3.5. Adsorption and desorption
Gas adsorption-desorption is a phenomenon that occurs in high-surface-area systems such as coal or shale [49]. Although CO2, CH4, and N2 adsorption-desorption processes are well understood, limited data is available for H2. Didier et al. [73] investigated the adsorption capacity of H2 (AH2) on dry Na-montmorillonite via gas chromatography at 373 K and 0.045 MPa. After an exposure time of 30-45 days, AH2 reached 0.1 wt%, which was similar to the amounts of CH4 [139] and CO2 [140] adsorbed under comparable conditions. The researchers also found that AH2 decreased with an increase in temperature (e.g., to 0.07 wt% at 403 K and 0.045 MPa [73]). More recently, molecular dynamics simulations of H2 adsorption on calcite predicted by López-Chávez et al. [141] showed that AH2 could be as high as 0.42 wt% at 0.1 MPa and 400-600 K. Similar results were reported by Ziemiański and Derkowski [142], who used the Langmuir isotherm to fit H2 adsorption experimental data in order to normalize the excess adsorption. More research on AH2 on rocks can be found in Refs. [142], [143], [144].

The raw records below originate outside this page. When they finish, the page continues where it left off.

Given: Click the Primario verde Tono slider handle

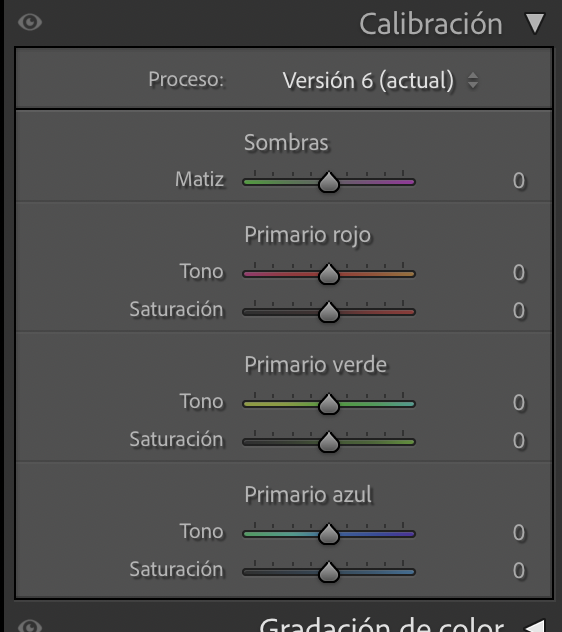Looking at the screenshot, I should [329, 403].
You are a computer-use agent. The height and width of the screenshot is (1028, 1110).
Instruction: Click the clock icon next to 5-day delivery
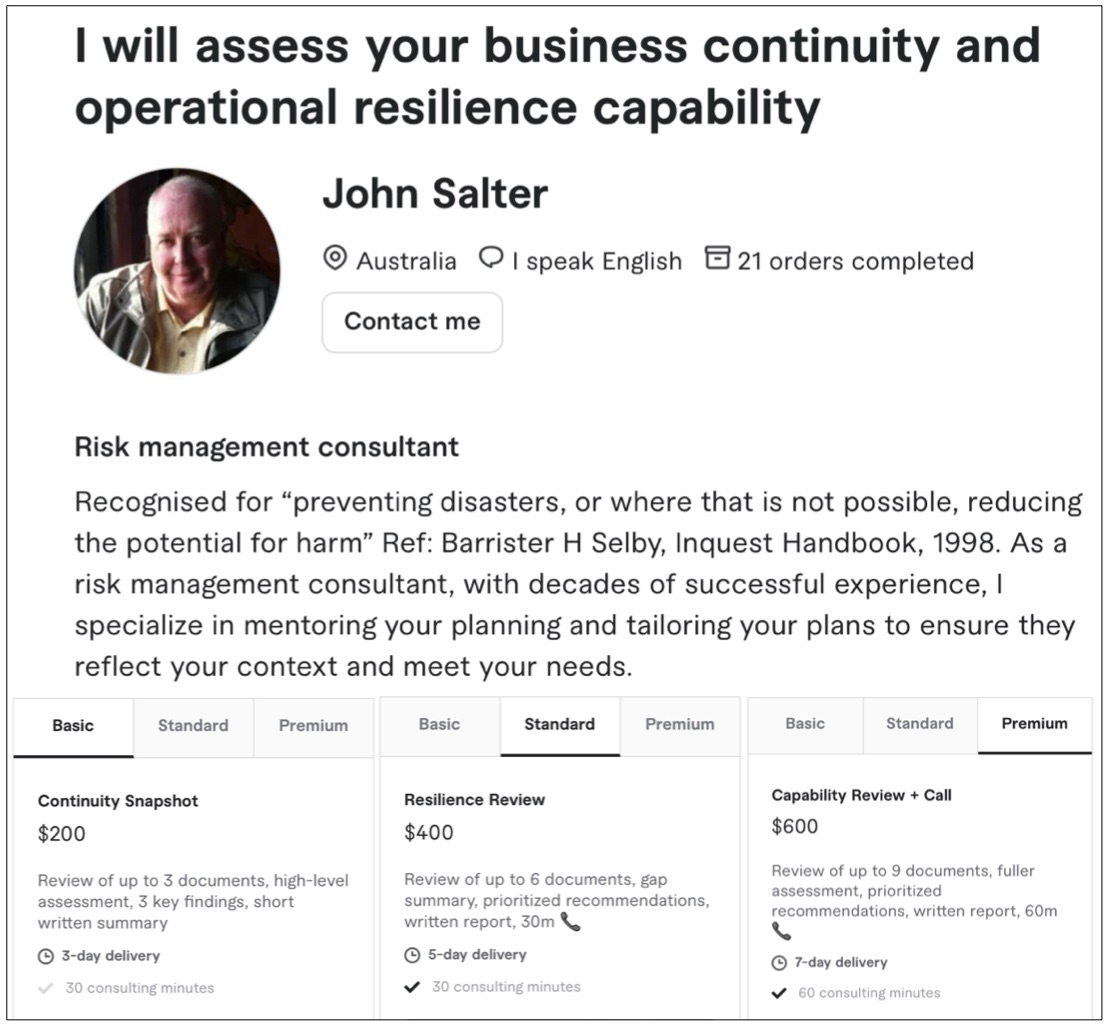pos(412,955)
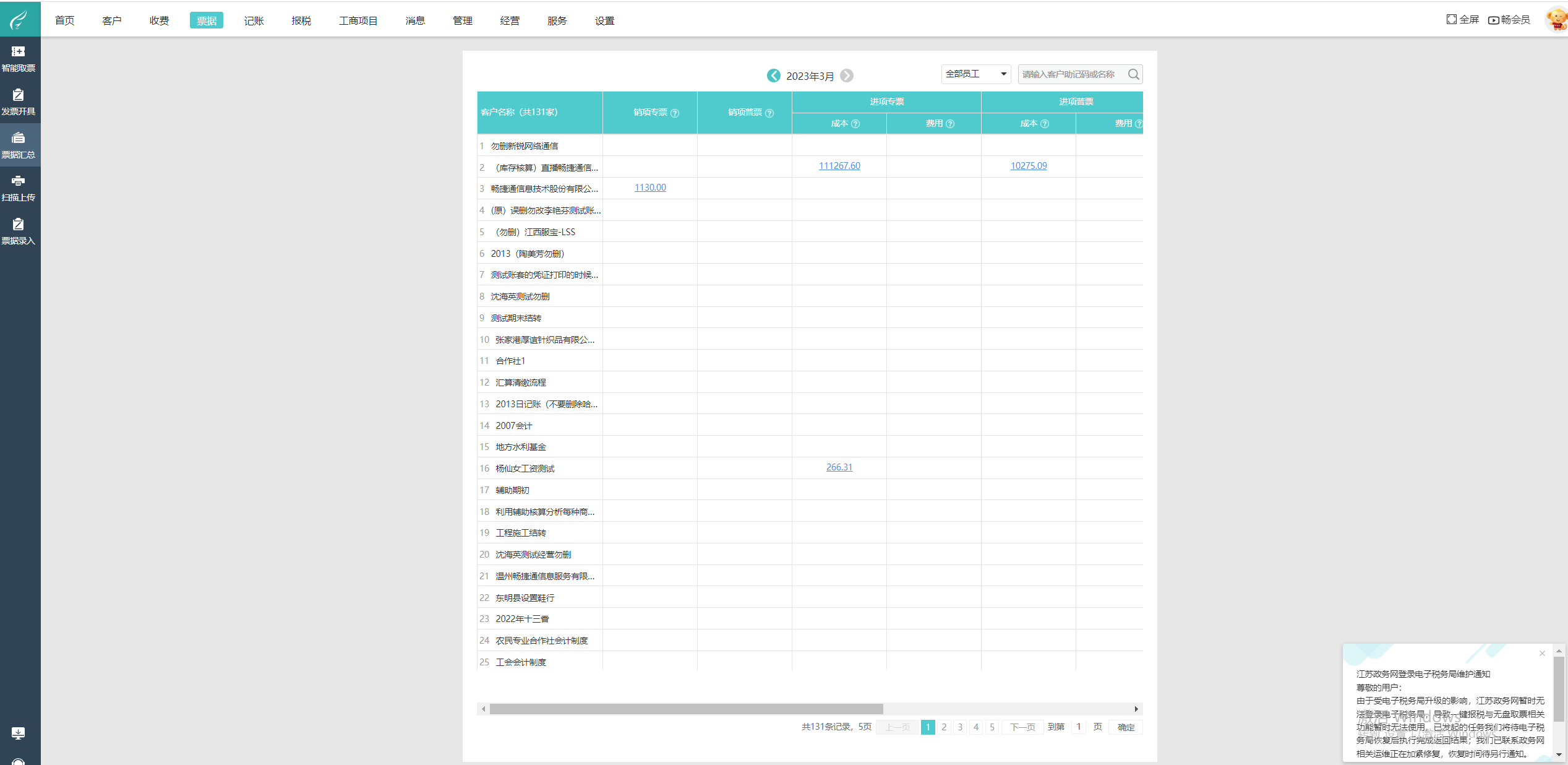Open the 全部员工 dropdown filter
Image resolution: width=1568 pixels, height=765 pixels.
[975, 74]
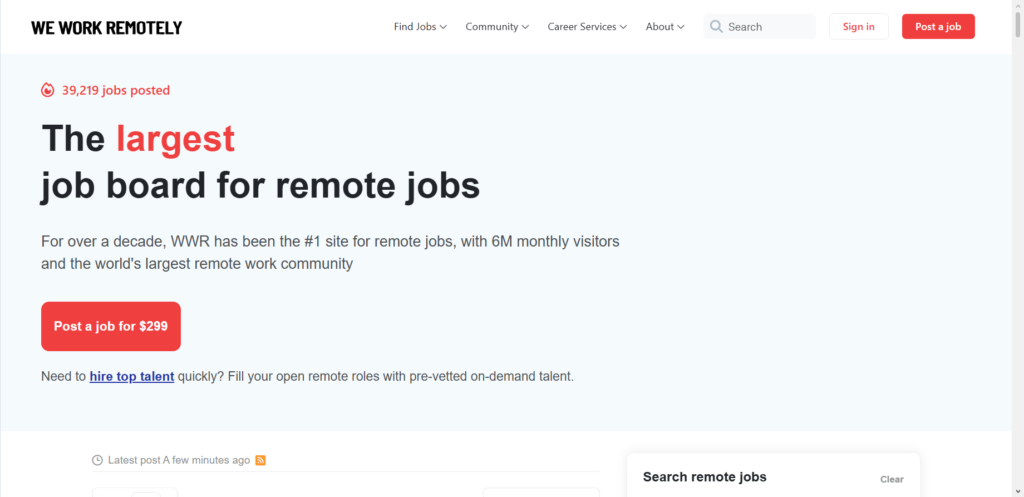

Gas adsorption can have adverse effects on rocks, such as deformation, changes in permeability and surface area, and mechanical weakening. As a result, further research is necessary to investigate hydrogen adsorption and desorption on rocks such as clays, which have a high specific surface area and thus greater potential for gas adsorption under the conditions present in UHS reservoirs, in order to provide confidence in storage performance over time.
3.6. Solubility
When hydrogen is stored underground, it comes into contact with the formation brine, and a fraction of the hydrogen dissolves into the brine. Knowledge of the solubility of hydrogen in brine is crucial to monitor the mobility and reactivity of the aqueous H2, which is not in a free state during storage in subsurface porous media. Hydrogen is a non-polar gas with limited solubility in water. At standard atmospheric pressure and a temperature of 298 K, the solubility of hydrogen in pure water is about 7.900 × 10-4 mol⋅(kg water (kgw))−1, which is slightly lower than that of CH4 (1.400 × 10-3 mol⋅kgw−1 [145]) and much lower than that of CO2 by more than one order of magnitude (0.033 mol⋅kgw−1 [146]). Hydrogen solubility increases with pressure but decreases with temperature and salinity [61], [147], [148], [149]. The very low solubility of hydrogen in formation brine suggests that the loss of hydrogen due to hydrogen dissolution is negligible. However, more data is required to improve the accuracy of storage performance predictions.
4. Hydrogen EOS
The EOS is a thermodynamic equation relating state variables; it describes the state of matter under a given set of physical conditions, such as pressure, volume, temperature, or internal energy [37]. During UHS, the EOS is essential to predict the flow behavior of gas mixtures. Gas flow during UHS is very complex: The injected hydrogen is not the only component in the gas phase; other gases such as the cushion gas (e.g., methane or nitrogen), residual methane, and potentially newly generated gases such as CO2 or H2S (from abiotic geochemical reactions or biotic microbial activity) may also affect the thermodynamic properties of the fluid, which then impact transport processes [150].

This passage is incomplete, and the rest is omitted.